[Stored records]

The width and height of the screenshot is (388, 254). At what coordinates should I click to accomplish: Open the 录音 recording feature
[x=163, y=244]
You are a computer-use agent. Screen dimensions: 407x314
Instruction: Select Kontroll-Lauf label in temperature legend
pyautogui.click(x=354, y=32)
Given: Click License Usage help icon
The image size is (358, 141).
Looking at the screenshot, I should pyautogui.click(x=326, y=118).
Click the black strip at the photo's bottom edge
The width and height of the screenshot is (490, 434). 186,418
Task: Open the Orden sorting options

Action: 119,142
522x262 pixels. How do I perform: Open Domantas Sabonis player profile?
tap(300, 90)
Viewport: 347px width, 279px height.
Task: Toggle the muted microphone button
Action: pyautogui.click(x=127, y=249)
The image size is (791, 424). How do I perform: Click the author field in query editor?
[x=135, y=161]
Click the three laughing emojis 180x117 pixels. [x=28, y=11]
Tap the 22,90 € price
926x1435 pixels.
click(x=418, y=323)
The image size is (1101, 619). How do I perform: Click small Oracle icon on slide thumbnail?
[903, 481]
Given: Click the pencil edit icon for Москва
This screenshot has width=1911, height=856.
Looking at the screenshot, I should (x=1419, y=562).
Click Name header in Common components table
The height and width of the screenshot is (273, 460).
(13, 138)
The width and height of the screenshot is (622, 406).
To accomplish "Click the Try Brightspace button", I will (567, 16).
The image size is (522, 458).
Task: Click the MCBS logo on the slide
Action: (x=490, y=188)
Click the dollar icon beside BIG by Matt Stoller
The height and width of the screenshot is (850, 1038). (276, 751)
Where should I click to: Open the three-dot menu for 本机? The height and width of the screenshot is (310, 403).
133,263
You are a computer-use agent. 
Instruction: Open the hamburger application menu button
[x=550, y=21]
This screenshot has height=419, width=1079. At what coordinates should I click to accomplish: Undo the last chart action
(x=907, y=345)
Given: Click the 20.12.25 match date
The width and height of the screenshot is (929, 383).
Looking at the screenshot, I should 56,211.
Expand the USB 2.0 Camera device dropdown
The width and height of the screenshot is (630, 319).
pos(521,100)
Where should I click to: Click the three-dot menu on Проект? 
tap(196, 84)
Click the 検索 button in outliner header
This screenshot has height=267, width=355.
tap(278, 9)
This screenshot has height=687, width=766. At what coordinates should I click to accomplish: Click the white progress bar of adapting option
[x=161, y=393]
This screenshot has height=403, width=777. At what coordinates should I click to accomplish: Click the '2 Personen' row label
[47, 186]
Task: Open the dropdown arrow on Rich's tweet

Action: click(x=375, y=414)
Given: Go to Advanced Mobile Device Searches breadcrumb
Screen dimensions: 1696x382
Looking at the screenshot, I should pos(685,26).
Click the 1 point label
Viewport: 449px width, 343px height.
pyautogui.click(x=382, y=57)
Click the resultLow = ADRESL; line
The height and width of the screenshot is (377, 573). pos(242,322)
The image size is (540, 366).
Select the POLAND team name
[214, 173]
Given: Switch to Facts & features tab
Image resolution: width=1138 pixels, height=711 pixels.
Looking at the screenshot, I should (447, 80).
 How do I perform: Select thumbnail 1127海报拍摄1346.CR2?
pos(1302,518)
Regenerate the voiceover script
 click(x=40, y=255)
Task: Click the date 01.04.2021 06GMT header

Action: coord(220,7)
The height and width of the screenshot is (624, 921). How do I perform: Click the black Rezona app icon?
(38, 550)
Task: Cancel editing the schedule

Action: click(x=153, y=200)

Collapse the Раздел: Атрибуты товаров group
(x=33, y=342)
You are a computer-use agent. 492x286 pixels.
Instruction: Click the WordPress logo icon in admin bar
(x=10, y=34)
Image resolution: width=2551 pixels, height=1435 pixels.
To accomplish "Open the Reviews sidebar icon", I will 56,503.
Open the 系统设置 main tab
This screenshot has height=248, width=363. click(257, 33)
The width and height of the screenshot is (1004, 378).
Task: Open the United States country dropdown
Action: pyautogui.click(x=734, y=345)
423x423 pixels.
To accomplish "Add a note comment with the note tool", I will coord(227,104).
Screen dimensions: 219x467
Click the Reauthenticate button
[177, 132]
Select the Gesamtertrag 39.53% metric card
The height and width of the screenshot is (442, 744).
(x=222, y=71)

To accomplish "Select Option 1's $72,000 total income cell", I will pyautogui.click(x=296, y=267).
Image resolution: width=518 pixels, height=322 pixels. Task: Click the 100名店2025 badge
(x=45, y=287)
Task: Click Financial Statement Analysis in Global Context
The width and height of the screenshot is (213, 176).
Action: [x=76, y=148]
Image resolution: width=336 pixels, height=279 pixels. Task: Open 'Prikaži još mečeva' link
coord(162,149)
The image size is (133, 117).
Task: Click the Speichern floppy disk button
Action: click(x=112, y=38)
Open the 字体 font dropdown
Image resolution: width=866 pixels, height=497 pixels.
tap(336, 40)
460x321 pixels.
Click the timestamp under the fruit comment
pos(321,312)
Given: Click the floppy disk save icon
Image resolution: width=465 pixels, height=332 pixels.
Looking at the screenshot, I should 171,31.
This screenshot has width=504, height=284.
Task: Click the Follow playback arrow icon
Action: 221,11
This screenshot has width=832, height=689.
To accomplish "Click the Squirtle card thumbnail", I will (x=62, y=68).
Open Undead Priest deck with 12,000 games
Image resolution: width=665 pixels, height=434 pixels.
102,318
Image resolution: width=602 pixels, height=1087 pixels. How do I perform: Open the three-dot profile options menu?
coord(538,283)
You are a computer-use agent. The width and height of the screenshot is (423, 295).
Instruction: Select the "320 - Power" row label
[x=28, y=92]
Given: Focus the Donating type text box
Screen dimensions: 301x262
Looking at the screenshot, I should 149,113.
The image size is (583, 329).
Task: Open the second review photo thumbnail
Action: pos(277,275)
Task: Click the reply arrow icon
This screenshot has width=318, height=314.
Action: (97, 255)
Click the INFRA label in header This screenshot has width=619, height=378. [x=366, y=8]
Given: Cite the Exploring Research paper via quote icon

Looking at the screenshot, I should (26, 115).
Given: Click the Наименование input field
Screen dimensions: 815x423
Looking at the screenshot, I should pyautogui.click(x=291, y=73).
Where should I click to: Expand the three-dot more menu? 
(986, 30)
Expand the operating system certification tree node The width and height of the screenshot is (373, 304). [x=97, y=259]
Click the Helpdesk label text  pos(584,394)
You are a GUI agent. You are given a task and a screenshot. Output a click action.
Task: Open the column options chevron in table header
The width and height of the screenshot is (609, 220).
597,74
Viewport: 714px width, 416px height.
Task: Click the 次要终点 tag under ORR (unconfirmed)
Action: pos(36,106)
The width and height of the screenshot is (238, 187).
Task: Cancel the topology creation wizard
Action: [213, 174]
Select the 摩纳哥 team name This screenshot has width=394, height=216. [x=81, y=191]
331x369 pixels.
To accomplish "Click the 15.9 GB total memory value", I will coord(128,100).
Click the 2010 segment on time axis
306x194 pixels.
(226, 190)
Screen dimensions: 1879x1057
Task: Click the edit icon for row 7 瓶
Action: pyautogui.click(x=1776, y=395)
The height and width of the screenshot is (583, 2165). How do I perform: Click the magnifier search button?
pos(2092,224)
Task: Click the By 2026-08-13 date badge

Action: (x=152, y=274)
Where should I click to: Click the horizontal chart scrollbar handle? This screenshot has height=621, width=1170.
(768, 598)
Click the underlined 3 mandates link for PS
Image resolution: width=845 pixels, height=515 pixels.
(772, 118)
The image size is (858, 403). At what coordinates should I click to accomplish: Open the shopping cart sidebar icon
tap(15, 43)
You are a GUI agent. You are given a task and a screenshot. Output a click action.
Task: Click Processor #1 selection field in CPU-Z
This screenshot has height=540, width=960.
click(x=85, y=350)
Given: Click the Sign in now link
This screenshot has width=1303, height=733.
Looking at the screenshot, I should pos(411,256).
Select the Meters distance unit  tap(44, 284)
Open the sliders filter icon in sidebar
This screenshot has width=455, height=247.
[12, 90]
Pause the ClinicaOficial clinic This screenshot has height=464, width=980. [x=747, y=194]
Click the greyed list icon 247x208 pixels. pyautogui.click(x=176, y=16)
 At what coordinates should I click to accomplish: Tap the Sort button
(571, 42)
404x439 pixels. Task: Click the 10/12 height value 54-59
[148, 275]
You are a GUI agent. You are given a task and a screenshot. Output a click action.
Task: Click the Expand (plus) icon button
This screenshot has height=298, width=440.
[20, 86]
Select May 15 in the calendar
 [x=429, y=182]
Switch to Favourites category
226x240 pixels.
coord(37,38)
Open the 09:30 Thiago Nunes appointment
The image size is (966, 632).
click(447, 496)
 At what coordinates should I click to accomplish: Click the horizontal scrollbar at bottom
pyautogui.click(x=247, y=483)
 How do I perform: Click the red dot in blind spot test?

* WHAT YOU NEED TO DO: Among the records above, find the lines that contain "computer" and copy every one.

* RESULT BELOW:
You are a computer-use agent. Screen dimensions: 407x314
You are a computer-use agent. 
You are a computer-use agent. 492x286 pixels.
You are a computer-use agent. The width and height of the screenshot is (423, 295).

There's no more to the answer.